Neuroscience Bulletin

, Volume 32, Issue 3, pp 265–272 | Cite as

Melittin, the Major Pain-Producing Substance of Bee Venom

Review

Abstract

Melittin is a basic 26-amino-acid polypeptide that constitutes 40–60% of dry honeybee (Apis mellifera) venom. Although much is known about its strong surface activity on lipid membranes, less is known about its pain-producing effects in the nervous system. In this review, we provide lines of accumulating evidence to support the hypothesis that melittin is the major pain-producing substance of bee venom. At the psychophysical and behavioral levels, subcutaneous injection of melittin causes tonic pain sensation and pain-related behaviors in both humans and animals.

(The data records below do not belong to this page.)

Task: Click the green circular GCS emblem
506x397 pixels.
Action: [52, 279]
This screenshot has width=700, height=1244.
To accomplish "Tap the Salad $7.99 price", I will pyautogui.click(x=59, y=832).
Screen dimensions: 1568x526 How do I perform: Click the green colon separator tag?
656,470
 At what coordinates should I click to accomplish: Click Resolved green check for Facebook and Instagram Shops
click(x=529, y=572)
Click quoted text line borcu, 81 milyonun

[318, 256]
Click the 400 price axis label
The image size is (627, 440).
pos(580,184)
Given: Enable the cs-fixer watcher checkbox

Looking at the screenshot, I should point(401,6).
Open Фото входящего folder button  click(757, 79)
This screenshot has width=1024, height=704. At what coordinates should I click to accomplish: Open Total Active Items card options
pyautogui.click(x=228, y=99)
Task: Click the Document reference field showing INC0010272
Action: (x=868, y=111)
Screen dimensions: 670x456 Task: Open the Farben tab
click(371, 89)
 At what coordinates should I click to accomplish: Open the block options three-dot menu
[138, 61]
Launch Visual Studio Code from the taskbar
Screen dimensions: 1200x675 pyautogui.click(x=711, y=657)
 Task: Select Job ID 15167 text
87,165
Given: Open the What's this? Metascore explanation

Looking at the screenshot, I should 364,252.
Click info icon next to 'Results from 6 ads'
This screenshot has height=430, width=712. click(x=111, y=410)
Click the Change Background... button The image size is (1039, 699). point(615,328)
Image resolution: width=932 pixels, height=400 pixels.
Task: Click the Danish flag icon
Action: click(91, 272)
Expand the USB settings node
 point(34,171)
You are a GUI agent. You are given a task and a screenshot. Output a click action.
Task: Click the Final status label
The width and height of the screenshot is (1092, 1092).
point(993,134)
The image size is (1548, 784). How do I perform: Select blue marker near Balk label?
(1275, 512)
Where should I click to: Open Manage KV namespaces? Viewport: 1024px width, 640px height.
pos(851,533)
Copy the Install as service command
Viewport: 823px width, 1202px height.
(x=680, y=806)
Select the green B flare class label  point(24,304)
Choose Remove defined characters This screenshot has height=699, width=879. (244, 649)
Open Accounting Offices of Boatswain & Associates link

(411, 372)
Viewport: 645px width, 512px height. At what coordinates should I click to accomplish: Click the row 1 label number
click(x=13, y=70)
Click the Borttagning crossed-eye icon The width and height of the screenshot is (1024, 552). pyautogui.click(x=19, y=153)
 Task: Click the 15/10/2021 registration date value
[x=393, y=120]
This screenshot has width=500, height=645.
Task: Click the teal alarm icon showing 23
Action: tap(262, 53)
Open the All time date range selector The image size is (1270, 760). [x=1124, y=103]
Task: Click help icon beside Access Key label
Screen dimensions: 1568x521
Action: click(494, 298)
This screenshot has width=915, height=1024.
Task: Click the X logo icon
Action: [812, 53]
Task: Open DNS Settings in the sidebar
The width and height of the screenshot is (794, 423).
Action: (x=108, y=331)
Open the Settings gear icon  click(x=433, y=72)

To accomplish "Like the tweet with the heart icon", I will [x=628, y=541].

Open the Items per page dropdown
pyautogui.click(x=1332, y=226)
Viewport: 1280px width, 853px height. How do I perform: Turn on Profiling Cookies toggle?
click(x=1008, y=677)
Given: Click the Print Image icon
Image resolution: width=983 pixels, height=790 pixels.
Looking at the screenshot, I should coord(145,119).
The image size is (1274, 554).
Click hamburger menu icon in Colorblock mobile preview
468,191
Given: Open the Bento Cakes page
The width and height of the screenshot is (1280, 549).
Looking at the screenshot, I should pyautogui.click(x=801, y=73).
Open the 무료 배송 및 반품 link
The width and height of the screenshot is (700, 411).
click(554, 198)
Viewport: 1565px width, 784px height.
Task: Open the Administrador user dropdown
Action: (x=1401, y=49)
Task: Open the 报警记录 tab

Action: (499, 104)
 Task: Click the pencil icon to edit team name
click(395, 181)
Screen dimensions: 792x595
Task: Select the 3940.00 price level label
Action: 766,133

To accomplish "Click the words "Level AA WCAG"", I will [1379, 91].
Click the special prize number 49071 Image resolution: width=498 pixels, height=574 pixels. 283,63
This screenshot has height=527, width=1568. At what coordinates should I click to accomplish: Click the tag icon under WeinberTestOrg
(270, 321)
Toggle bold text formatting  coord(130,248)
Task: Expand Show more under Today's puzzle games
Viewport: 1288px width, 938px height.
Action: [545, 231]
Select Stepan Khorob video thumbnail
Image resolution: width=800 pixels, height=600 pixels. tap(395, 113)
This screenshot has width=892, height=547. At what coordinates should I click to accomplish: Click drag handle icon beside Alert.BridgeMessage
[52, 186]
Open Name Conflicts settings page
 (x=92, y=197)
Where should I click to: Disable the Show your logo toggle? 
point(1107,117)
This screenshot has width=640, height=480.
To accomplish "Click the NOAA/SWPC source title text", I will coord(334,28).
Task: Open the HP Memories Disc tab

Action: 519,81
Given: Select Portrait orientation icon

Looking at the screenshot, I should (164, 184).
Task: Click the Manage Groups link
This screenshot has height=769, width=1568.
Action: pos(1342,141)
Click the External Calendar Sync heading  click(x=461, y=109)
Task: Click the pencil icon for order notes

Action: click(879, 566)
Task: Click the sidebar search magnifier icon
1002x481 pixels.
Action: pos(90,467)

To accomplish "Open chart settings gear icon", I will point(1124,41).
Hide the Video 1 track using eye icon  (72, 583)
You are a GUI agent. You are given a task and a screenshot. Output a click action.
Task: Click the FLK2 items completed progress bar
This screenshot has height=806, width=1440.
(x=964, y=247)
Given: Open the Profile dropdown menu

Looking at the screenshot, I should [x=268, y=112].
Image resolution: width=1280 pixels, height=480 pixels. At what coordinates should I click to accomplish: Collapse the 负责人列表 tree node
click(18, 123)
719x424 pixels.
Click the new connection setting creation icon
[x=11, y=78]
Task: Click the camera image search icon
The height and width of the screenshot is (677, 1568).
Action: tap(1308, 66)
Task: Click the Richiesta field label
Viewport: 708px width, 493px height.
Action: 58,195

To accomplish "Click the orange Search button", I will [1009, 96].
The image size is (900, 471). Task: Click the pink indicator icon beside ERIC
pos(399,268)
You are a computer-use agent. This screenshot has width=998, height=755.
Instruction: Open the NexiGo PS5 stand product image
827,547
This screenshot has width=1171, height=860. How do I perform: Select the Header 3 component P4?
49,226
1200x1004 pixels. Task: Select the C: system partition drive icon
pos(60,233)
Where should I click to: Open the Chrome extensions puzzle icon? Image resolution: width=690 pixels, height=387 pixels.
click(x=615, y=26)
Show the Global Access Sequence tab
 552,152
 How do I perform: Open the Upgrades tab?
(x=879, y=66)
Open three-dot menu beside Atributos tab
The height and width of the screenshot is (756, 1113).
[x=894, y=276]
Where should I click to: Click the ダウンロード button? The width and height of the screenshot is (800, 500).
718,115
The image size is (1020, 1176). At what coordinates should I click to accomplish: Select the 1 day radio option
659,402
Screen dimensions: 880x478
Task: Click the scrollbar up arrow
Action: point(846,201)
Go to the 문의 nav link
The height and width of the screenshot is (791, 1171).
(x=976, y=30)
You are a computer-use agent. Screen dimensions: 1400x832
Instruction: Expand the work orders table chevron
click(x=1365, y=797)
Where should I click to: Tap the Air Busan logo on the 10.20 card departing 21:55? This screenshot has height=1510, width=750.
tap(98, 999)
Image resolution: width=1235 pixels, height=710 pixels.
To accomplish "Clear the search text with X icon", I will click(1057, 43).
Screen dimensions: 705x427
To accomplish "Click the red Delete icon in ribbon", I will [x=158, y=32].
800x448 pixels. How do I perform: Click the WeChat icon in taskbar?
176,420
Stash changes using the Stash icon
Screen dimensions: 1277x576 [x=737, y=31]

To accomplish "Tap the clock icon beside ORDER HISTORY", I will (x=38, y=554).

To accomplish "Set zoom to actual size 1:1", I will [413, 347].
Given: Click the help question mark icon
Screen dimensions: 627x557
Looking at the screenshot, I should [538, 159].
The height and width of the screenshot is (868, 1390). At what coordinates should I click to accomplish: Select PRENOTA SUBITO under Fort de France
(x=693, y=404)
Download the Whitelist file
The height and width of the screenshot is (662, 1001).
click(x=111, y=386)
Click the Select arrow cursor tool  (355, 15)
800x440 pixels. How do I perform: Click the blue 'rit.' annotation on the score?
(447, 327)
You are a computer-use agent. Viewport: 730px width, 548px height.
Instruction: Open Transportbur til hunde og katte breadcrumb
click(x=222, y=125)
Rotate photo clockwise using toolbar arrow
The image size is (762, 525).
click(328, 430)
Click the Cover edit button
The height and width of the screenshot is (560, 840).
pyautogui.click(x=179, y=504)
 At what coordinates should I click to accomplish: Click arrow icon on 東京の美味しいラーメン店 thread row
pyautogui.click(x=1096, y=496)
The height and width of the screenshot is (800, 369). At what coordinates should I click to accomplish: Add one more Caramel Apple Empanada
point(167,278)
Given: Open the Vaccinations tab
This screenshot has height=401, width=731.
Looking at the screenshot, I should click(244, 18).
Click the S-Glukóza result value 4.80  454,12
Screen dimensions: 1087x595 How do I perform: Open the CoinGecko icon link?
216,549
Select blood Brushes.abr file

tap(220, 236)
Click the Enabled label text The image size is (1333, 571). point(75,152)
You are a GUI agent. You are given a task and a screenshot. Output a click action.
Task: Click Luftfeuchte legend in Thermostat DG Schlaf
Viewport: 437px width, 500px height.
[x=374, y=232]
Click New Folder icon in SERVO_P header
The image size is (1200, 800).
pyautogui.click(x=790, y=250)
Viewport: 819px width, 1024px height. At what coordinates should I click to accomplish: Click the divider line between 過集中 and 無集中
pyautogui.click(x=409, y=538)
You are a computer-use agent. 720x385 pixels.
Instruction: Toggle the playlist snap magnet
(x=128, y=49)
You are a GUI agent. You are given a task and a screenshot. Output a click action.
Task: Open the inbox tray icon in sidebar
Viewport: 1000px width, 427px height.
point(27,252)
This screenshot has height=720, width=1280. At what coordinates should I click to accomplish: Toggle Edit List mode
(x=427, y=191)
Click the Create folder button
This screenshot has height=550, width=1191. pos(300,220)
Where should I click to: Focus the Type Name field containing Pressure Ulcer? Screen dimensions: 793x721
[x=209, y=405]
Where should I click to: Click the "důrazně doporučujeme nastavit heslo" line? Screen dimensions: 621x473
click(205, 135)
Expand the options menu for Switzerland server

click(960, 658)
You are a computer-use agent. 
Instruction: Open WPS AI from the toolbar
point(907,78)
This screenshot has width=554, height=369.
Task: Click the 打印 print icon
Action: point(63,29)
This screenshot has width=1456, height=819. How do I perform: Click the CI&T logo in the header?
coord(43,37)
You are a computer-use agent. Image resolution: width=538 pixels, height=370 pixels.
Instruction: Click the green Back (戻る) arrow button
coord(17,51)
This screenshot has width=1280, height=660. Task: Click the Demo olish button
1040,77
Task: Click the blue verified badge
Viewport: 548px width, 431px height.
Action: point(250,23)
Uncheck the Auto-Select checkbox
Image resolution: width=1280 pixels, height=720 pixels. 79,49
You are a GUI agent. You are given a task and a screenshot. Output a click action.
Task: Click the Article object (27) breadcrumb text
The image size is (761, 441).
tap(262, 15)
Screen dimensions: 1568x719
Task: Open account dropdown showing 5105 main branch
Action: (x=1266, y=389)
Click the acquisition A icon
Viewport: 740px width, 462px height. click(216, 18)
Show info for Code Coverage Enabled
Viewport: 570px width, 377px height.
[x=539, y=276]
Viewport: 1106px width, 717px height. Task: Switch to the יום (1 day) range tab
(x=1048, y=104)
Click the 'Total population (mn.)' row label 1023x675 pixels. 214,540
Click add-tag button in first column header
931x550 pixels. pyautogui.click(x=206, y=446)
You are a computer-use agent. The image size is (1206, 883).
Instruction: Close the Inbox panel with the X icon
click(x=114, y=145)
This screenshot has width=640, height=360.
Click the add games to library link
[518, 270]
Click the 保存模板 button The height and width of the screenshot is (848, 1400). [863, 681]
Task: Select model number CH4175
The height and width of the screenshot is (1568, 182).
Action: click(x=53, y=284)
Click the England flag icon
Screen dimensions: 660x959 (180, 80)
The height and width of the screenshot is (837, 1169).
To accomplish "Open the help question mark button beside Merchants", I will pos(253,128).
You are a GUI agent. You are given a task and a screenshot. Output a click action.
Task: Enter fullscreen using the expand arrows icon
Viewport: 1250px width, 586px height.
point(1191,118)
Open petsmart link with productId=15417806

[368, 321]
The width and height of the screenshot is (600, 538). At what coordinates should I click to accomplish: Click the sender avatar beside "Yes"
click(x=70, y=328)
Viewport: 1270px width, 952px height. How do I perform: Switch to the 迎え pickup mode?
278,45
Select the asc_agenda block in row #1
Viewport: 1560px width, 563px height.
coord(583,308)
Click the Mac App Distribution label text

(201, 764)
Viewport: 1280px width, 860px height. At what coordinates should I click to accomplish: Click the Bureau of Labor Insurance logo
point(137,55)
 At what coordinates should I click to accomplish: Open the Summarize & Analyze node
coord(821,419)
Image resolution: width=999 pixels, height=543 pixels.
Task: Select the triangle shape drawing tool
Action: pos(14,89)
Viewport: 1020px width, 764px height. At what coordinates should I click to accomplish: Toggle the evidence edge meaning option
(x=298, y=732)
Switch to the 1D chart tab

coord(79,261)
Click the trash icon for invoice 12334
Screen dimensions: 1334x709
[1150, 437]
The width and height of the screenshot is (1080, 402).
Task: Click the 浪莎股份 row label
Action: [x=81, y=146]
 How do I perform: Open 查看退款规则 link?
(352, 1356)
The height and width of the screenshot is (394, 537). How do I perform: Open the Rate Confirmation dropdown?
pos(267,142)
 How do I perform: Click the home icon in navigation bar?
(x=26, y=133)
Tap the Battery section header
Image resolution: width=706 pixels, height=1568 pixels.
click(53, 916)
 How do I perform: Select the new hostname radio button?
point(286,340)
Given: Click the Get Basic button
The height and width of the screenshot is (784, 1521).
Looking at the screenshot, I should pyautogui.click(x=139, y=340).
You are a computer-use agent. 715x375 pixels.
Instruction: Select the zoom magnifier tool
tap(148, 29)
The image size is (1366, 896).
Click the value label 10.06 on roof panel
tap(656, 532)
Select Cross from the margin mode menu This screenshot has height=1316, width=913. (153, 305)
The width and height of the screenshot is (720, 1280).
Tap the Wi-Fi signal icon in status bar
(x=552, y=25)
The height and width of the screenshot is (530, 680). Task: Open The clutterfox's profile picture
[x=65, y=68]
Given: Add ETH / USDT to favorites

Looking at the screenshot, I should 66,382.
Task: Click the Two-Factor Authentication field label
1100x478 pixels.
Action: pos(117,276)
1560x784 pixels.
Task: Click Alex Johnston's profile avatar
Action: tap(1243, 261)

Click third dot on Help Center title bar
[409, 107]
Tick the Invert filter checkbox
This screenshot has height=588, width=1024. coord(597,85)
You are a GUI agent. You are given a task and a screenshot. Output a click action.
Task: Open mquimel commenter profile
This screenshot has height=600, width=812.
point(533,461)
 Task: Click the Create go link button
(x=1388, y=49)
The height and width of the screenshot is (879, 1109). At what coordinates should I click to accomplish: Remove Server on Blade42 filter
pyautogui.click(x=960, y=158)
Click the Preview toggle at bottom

At the cellular level, melittin activates primary nociceptor cells through direct and indirect effects. On one hand, melittin can selectively open thermal nociceptor transient receptor potential vanilloid receptor channels via phospholipase A2-lipoxygenase/cyclooxygenase metabolites, leading to depolarization of primary nociceptor cells. On the other hand, algogens and inflammatory/pro-inflammatory mediators released from the tissue matrix by melittin’s pore-forming effects can activate primary nociceptor cells through both ligand-gated receptor channels and the G-protein-coupled receptor-mediated opening of transient receptor potential canonical channels. Moreover, subcutaneous melittin up-regulates Nav1.8 and Nav1.9 subunits, resulting in the enhancement of tetrodotoxin-resistant Na+ currents and the generation of long-term action potential firing. These nociceptive responses in the periphery finally activate and sensitize the spinal dorsal horn pain-signaling neurons, resulting in spontaneous nociceptive paw flinches and pain hypersensitivity to thermal and mechanical stimuli. Taken together, it is concluded that melittin is the major pain-producing substance of bee venom, by which peripheral persistent pain and hyperalgesia (or allodynia), primary nociceptive neuronal sensitization, and CNS synaptic plasticity (or metaplasticity) can be readily induced and the molecular and cellular mechanisms underlying naturally-occurring venomous biotoxins can be experimentally unraveled.

Keywords

Melittin Algogen Nociceptor Spinal dorsal horn Pain 

Notes

Acknowledgments

This review was supported by grants from the National Basic Research Development Program of China (2013CB835100), the National Natural Science Foundation of China (81171049, 31300919, and 31400948), the National Key Technology R&D Program, China (2013BAI04B04), and the Twelfth Five-Year Project of China (AWS12J004).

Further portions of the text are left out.